Slowing Down the Accumulation
In both Alzheimer’s and other states of dementia, there is an accumulation of the proteins tau and beta amyloid in the brain, leading to cell death. In the new animal models, the researchers show that when boosting the mitophagy, such accumulation will slow down.
The researchers believe that altogether their findings indicate that the cleaning process is a potential target for the treatment of Alzheimer’s, which should be further investigated. They therefore plan to start clinical trials in humans in the near future.
Funding: The research at the Center for Healthy Aging is supported by Nordea-Fonden.
The researchers behind the study have a research and development agreement with ChromaDex and Elysium Health.
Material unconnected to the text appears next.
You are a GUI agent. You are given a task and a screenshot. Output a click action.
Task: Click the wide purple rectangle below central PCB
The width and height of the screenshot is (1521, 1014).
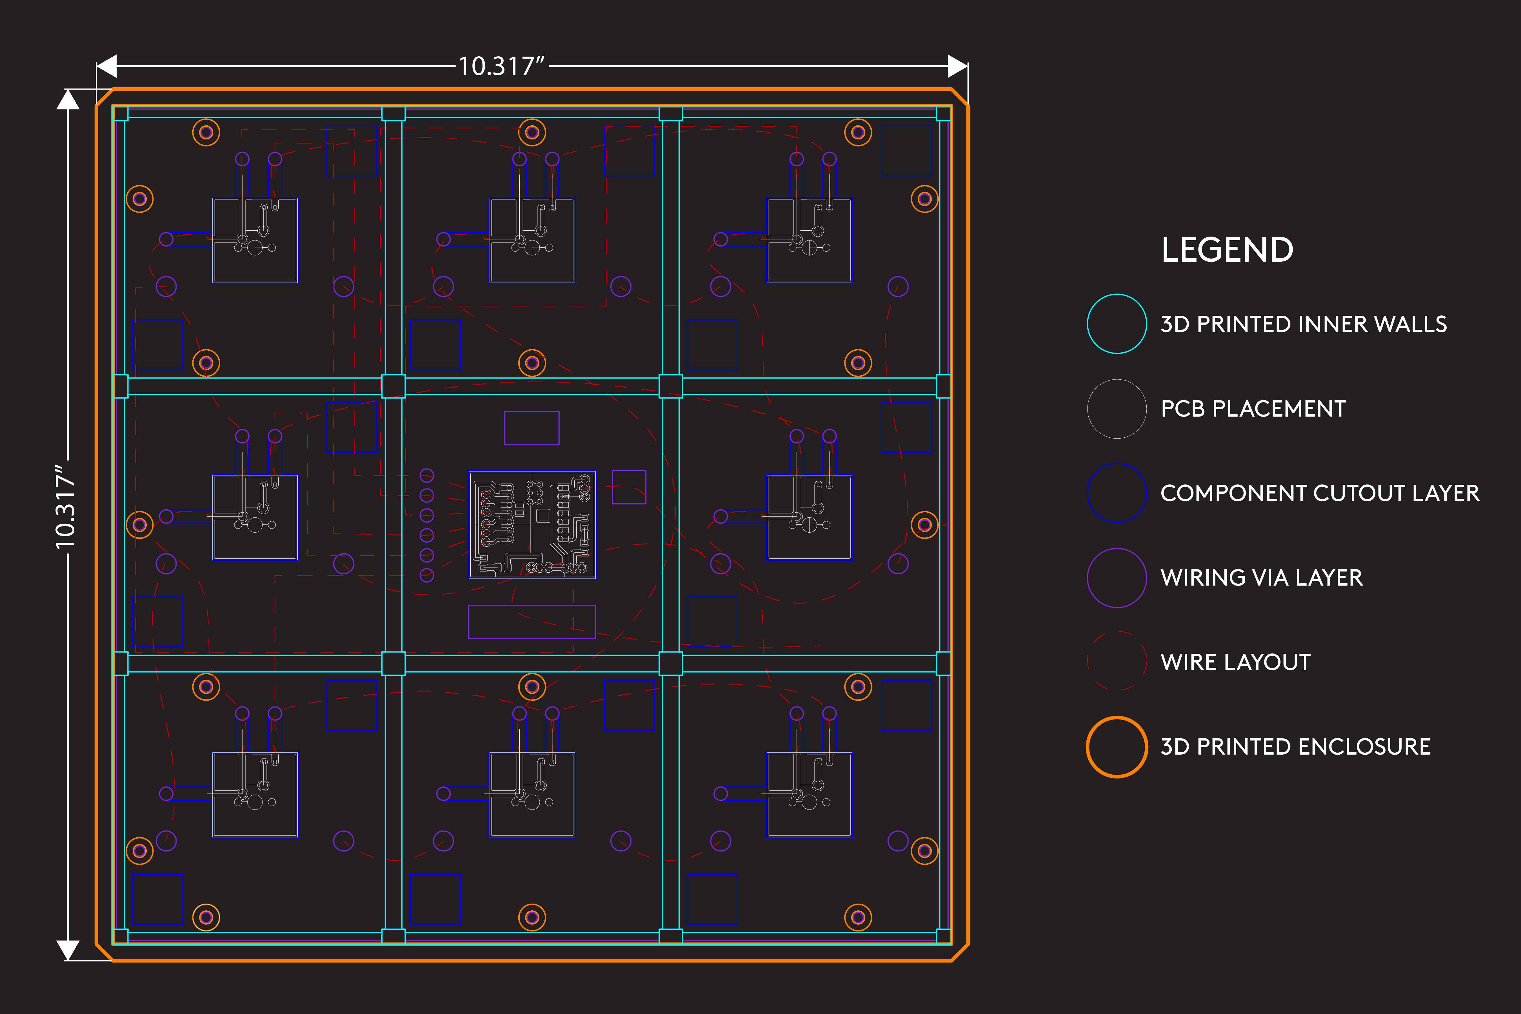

Source: Vilhelm Bohr – University of Copenhagen
Publisher: Organized by NeuroscienceNews.com.
Image Source: NeuroscienceNews.com image is in the public domain.
Original Research: Abstract for “Mitophagy inhibits amyloid-β and tau pathology and reverses cognitive deficits in models of Alzheimer’s disease” by Evandro F. Fang, Yujun Hou, Konstantinos Palikaras, Bryan A. Adriaanse, Jesse S. Kerr, Beimeng Yang, Sofie Lautrup, Md Mahdi Hasan-Olive, Domenica Caponio, Xiuli Dan, Paula Rocktäschel, Deborah L. Croteau, Mansour Akbari, Nigel H. Greig, Tormod Fladby, Hilde Nilsen, M. Zameel Cader, Mark P. Mattson, Nektarios Tavernarakis & Vilhelm A. Bohr in Nature Neuroscience. Published February 11 2019.
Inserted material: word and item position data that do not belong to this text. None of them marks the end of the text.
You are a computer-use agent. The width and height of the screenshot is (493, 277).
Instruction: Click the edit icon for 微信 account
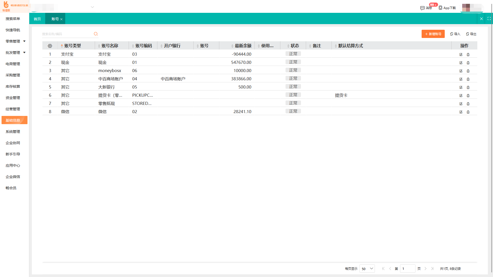(x=461, y=111)
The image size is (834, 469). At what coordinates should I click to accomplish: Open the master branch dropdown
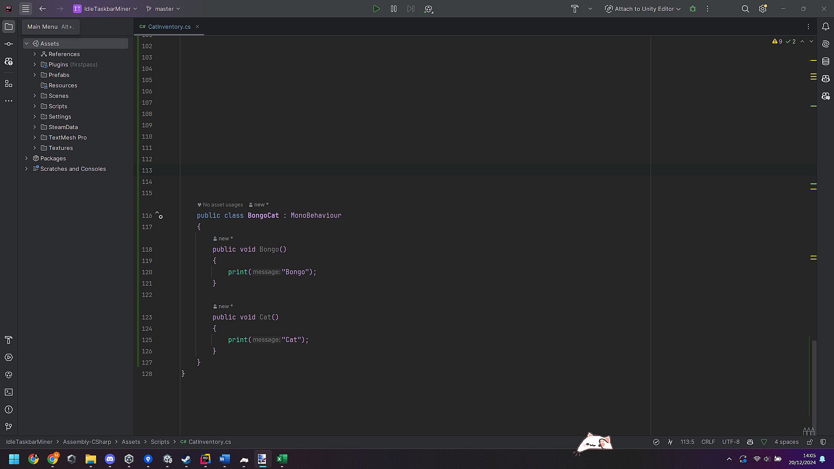pyautogui.click(x=163, y=9)
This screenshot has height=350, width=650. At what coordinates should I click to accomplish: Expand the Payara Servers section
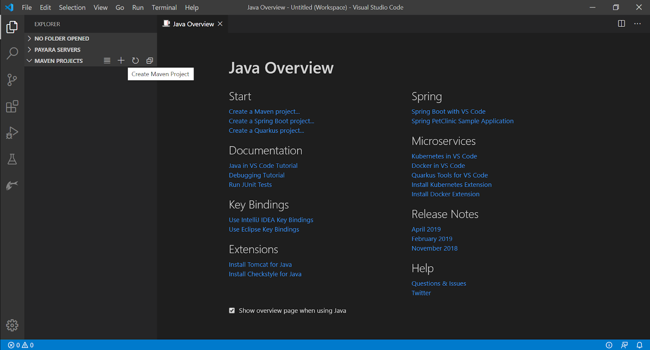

Mitophagy inhibits amyloid-β and tau pathology and reverses cognitive deficits in models of Alzheimer’s disease
Accumulation of damaged mitochondria is a hallmark of aging and age-related neurodegeneration, including Alzheimer’s disease (AD). The molecular mechanisms of impaired mitochondrial homeostasis in AD are being investigated. Here we provide evidence that mitophagy is impaired in the hippocampus of AD patients, in induced pluripotent stem cell-derived human AD neurons, and in animal AD models. In both amyloid-β (Aβ) and tau Caenorhabditis elegans models of AD, mitophagy stimulation (through NAD+ supplementation, urolithin A, and actinonin) reverses memory impairment through PINK-1 (PTEN-induced kinase-1)-, PDR-1 (Parkinson’s disease-related-1; parkin)-, or DCT-1 (DAF-16/FOXO-controlled germline-tumor affecting-1)-dependent pathways. Mitophagy diminishes insoluble Aβ1–42 and Aβ1–40 and prevents cognitive impairment in an APP/PS1 mouse model through microglial phagocytosis of extracellular Aβ plaques and suppression of neuroinflammation. Mitophagy enhancement abolishes AD-related tau hyperphosphorylation in human neuronal cells and reverses memory impairment in transgenic tau nematodes and mice. Our findings suggest that impaired removal of defective mitochondria is a pivotal event in AD pathogenesis and that mitophagy represents a potential therapeutic intervention.